A second patient had BNP values steadily decline from greater than 500 pg/mL at baseline until day 40, when they began to rise, and the patient was ultimately hospitalized on day 65 for acute decompensated heart failure. “In this patient, there was a slightly different pattern but the same basic take-home message.” Although values in weight gain and BNP “pretty much parallel each other” during the period before hospitalization, “if we go all the way back to day zero [up until] day 30, BNP is trending down while weight is trending up. So again weight appears to be a slightly misleading, or at least a nonspecific, indicator,” he said.

The third patient’s BNP values were elevated at the start and declined steadily over the first 60 days of monitoring, falling from greater than 1,000 pg/mL and stabilizing at less than 100 pg/mL, but body weight rose steadily during the same period. This patient did not experience acute decompensated heart failure or require IV diuretics during the monitoring period but was hospitalized for vasovagal syncope.

In sum, a univariate analysis found that every 2.7-fold increase in the natural log of the six-day moving average of BNP leading up to the time of hospitalization or cardiovascular death was associated with a 2.2-fold increase in the risk of such an event (hazard ratio 2.2; 95 percent CI 1.48–3.34).

“If we look at the univariate models, the hazard ratio indicates weight gain is actually a stronger predictor of poor outcomes than BNP, but the 95 percent confidence interval is very wide,” Dr. Nerenz noted (HR 3.22; 95 percent CI 0.97–10.71). “We really don’t know. It could be a very poor predictor with a hazard ratio less than one, all the way up to a very strong predictor with a hazard ratio of 10.7.”

However, in a multivariate ana­lysis, the authors found the six-day moving average of BNP, when adjusted for the patient’s initial BNP value, was a stronger predictor of a primary event than weight gain with a narrower confidence interval (HR 3.27; 95 percent CI 1.84–5.83).

They concluded that BNP home testing is feasible and that in this patient group, “given adequate training,” Dr. Nerenz said, individuals can perform home BNP testing. “And, relative to weight gain, the adjusted natural log of the six-day moving average seemed to be a stronger predictor of poor outcomes.”

Research is needed to determine the most accurate alert criteria for this patient population, Dr. Nerenz said. “If we’re going to use this to intervene in patients and be more aggressive with their treatment to prevent hospitalization, what are the cues that stimulate us to do that?” And the critical question: Are outcomes better? “That’s the next step that’s required for at-home BNP measurement,” he said.

Dr. Nerenz moved to a different patient group: kidney transplant recipients.

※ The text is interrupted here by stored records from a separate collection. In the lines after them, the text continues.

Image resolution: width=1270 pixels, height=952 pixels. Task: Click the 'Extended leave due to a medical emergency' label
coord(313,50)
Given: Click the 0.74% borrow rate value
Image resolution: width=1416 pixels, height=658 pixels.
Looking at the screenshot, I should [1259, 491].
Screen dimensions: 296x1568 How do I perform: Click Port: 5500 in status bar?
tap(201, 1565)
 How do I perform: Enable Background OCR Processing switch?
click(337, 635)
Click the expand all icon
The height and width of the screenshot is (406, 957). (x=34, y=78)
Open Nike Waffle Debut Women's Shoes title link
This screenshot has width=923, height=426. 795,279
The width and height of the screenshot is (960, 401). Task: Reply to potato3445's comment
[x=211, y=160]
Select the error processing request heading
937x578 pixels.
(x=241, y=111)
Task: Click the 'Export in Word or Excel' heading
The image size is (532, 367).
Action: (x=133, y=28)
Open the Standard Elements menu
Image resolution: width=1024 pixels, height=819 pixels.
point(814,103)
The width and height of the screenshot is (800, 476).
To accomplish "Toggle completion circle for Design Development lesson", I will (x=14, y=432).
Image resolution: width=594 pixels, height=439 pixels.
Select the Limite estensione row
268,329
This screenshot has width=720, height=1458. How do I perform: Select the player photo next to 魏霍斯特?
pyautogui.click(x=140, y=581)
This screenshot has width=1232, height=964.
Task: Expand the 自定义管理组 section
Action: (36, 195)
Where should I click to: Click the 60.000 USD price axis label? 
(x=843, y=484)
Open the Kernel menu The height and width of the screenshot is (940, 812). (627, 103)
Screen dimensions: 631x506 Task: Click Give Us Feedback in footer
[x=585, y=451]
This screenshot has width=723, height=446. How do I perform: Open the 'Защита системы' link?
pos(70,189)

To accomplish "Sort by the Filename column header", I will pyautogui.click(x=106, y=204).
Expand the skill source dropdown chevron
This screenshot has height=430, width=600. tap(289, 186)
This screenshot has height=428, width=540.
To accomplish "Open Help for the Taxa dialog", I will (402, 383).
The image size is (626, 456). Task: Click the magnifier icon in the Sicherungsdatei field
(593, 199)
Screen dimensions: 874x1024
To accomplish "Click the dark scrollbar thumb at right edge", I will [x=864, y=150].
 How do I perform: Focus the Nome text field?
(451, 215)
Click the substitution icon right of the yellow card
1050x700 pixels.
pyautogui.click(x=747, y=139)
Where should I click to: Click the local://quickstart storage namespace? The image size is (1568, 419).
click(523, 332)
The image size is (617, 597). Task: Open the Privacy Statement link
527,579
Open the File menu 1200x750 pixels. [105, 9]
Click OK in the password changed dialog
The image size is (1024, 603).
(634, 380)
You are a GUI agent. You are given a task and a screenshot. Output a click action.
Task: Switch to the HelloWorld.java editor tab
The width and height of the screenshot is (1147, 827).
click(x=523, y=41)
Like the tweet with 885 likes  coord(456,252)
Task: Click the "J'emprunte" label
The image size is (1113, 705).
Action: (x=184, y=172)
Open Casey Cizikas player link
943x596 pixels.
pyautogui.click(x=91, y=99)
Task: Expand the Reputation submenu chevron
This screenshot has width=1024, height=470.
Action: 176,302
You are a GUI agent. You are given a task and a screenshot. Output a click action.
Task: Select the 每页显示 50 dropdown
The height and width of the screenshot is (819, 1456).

A study conducted at Leiden University Medical Center in the Netherlands looked at at-home monitoring for these patients. It examined whether transitioning creatinine and blood pressure testing into the home can lead to earlier detection of rejection, reduce the number of outpatient visits, and “make patients more active players in their care,” Dr. Nerenz said (Van Lint C, et al. J Med Internet Res. 2017;19[9]:e316).

Participants were asked to monitor their creatinine levels daily for four weeks, every other day in weeks five to nine, twice weekly in weeks 10 to 15, and weekly from week 16 onward for the duration of the one-year study. They used the Nova Biomedical StatSensor Xpress-i Creatinine Meter and were given a blood pressure self-monitoring device. They were instructed in how to use the devices, how to manually register their creatinine values in an online system that physicians could also access, and how to respond to feedback from the system. Fifty-eight patients were supplied with devices; four never performed any measurement.

To provide feedback to patients, the system compared the most recent creatinine value to the mean of the five previous values. If the registered value was less than 15 percent higher than the mean of the five previous values, patients were given a “green light” and asked to continue with their current testing schedule. If the value was 16 to 20 percent higher, they were given an “orange light” and asked to repeat their measurement, and if the value was more than 20 percent higher, they were advised to seek care.